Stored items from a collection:

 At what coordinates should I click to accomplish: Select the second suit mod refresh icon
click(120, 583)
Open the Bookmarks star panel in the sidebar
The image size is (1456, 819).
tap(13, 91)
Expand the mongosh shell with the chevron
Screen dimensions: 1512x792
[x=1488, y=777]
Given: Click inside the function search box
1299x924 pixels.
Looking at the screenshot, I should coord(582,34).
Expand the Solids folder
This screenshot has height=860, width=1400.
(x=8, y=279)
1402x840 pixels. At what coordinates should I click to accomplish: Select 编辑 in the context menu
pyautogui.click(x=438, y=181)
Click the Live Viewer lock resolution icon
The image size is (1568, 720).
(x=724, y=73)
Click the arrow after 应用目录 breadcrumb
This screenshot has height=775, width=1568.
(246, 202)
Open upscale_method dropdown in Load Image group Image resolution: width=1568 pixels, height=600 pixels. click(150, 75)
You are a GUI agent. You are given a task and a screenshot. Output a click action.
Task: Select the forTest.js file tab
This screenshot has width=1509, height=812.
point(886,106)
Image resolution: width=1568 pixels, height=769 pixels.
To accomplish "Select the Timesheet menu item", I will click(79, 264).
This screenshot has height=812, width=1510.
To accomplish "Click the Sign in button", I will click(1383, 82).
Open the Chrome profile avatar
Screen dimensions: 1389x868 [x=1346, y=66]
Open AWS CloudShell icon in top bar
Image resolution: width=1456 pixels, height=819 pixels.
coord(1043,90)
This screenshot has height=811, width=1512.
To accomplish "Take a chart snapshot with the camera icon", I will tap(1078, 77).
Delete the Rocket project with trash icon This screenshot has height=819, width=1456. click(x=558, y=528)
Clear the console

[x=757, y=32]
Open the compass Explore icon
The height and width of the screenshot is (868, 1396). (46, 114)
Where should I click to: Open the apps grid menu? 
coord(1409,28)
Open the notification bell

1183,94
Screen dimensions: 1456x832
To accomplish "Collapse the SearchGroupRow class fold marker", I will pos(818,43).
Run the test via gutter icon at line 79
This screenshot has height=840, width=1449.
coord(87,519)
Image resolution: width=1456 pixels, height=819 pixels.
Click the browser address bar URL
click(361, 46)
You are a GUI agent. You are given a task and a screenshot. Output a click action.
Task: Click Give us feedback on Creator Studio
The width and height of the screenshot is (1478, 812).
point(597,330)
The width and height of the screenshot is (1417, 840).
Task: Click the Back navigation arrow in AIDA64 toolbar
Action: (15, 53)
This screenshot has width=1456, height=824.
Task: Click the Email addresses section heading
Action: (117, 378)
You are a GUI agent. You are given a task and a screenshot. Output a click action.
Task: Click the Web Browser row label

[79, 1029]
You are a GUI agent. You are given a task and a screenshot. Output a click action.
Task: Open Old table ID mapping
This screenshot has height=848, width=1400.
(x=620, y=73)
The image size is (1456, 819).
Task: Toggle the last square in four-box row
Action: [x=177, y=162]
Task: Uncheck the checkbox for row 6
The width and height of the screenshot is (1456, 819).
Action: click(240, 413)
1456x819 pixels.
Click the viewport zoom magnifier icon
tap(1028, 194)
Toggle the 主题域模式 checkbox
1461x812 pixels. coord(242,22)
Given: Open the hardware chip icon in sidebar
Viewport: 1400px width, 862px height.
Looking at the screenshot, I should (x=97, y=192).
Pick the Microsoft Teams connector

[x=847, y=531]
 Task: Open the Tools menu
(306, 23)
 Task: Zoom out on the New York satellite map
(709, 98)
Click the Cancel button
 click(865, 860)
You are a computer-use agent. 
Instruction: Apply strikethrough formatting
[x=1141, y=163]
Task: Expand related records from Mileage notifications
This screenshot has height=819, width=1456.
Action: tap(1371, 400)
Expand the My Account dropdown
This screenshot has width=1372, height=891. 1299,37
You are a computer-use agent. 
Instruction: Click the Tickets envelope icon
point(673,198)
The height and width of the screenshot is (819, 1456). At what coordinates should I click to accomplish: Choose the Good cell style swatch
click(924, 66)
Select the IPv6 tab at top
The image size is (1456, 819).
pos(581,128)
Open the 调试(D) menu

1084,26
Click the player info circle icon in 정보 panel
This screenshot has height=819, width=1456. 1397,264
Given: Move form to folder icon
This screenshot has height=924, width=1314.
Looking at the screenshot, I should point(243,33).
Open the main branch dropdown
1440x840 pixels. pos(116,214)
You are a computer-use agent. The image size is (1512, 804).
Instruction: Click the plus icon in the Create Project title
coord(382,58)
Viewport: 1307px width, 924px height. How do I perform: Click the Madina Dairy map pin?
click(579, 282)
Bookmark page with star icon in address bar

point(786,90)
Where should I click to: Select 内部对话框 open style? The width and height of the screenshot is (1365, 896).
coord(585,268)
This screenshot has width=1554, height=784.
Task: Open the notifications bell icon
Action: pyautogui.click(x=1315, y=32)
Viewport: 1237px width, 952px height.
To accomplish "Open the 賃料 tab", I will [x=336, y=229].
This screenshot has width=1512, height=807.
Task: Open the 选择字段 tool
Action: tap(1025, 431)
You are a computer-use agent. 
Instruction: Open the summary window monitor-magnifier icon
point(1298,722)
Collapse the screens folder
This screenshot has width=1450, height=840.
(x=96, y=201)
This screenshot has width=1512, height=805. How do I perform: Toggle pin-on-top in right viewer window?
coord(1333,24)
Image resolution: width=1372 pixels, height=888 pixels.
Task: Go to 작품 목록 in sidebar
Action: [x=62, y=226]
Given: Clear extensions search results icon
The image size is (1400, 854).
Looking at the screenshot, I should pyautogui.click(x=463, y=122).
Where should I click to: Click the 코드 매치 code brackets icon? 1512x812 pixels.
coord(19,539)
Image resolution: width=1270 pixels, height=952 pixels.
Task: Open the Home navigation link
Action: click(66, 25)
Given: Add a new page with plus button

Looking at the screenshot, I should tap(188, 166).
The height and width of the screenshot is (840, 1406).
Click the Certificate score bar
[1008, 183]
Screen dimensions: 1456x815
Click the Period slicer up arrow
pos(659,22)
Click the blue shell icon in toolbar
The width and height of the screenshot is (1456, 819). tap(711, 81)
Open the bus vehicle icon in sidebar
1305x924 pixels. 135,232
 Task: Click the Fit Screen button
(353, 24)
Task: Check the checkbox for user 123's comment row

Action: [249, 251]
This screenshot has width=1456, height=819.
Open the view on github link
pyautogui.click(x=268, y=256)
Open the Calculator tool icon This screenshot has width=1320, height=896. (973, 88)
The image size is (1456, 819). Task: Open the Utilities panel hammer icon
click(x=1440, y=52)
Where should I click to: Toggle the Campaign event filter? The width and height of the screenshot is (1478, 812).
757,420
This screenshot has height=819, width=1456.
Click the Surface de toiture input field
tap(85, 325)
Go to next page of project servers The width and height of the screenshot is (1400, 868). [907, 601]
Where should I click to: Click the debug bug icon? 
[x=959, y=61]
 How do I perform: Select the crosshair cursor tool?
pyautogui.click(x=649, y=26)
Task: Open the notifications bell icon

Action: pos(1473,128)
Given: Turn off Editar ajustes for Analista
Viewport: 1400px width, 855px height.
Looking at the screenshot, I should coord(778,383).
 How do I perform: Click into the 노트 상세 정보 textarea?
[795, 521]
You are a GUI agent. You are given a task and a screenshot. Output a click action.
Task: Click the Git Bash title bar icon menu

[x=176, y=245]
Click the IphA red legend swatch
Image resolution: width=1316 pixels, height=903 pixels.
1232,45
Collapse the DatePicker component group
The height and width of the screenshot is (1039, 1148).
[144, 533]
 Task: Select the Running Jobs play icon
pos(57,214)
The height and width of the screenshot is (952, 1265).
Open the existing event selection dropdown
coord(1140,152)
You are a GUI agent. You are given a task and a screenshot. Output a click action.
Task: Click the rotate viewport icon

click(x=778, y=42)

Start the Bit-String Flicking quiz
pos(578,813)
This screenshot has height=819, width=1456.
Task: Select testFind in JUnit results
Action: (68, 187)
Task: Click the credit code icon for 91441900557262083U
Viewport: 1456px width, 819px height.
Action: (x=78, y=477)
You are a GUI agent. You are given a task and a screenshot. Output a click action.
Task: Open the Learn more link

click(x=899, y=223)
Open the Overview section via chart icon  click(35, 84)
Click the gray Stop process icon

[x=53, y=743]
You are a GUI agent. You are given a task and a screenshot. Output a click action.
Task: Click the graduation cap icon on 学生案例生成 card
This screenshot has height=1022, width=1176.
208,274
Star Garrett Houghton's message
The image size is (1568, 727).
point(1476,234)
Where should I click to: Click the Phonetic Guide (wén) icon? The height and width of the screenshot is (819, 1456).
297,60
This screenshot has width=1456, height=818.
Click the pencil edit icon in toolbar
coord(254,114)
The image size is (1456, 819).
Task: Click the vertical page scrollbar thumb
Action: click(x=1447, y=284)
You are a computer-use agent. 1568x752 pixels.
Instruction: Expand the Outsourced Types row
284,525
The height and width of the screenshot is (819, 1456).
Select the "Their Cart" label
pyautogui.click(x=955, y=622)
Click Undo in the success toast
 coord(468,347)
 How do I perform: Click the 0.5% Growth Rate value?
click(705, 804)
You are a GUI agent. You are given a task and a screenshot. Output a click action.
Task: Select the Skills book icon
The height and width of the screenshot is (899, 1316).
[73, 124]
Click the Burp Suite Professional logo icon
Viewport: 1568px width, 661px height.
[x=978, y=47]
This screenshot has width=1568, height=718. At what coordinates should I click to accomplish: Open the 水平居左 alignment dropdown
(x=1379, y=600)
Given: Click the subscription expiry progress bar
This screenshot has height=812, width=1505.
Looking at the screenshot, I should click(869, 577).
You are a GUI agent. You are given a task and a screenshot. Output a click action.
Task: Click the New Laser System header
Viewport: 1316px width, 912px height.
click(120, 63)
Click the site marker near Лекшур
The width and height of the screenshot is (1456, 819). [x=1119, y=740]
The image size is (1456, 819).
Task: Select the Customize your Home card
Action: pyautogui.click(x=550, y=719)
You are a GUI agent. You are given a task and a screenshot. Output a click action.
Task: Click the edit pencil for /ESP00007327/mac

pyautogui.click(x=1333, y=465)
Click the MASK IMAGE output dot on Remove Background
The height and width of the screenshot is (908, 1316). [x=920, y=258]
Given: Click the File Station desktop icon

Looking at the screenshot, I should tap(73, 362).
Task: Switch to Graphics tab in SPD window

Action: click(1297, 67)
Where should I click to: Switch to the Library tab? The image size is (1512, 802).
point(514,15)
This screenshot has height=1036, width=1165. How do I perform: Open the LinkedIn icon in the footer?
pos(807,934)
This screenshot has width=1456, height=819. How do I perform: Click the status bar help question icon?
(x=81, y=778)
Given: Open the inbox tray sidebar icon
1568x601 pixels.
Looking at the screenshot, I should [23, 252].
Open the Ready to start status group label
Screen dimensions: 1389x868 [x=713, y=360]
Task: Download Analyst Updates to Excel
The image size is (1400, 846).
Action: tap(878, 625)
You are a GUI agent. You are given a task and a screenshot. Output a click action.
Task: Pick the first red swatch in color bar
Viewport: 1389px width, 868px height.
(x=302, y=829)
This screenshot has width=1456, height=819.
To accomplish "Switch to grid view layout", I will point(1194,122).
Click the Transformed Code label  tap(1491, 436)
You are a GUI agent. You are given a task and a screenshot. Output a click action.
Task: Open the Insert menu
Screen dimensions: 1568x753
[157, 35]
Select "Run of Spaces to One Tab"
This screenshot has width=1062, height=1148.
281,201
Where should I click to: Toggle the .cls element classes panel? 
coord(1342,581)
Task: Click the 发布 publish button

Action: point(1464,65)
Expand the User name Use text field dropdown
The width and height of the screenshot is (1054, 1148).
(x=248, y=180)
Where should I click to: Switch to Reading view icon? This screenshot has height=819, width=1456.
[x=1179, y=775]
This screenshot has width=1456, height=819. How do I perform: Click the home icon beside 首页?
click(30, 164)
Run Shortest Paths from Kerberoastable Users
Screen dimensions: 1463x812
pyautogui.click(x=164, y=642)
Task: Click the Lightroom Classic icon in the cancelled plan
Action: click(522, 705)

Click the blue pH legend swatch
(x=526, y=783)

> **TASK DETAILS**: Every line from the first entry to the line containing "Click the arrow after 应用目录 breadcrumb" should be transcribed exactly, and nothing beyond it.

> **REPLY**:
 At what coordinates should I click to accomplish: Select the second suit mod refresh icon
click(120, 583)
Open the Bookmarks star panel in the sidebar
The image size is (1456, 819).
tap(13, 91)
Expand the mongosh shell with the chevron
Screen dimensions: 1512x792
[x=1488, y=777]
Given: Click inside the function search box
1299x924 pixels.
Looking at the screenshot, I should coord(582,34).
Expand the Solids folder
This screenshot has height=860, width=1400.
(x=8, y=279)
1402x840 pixels. At what coordinates should I click to accomplish: Select 编辑 in the context menu
pyautogui.click(x=438, y=181)
Click the Live Viewer lock resolution icon
The image size is (1568, 720).
(x=724, y=73)
Click the arrow after 应用目录 breadcrumb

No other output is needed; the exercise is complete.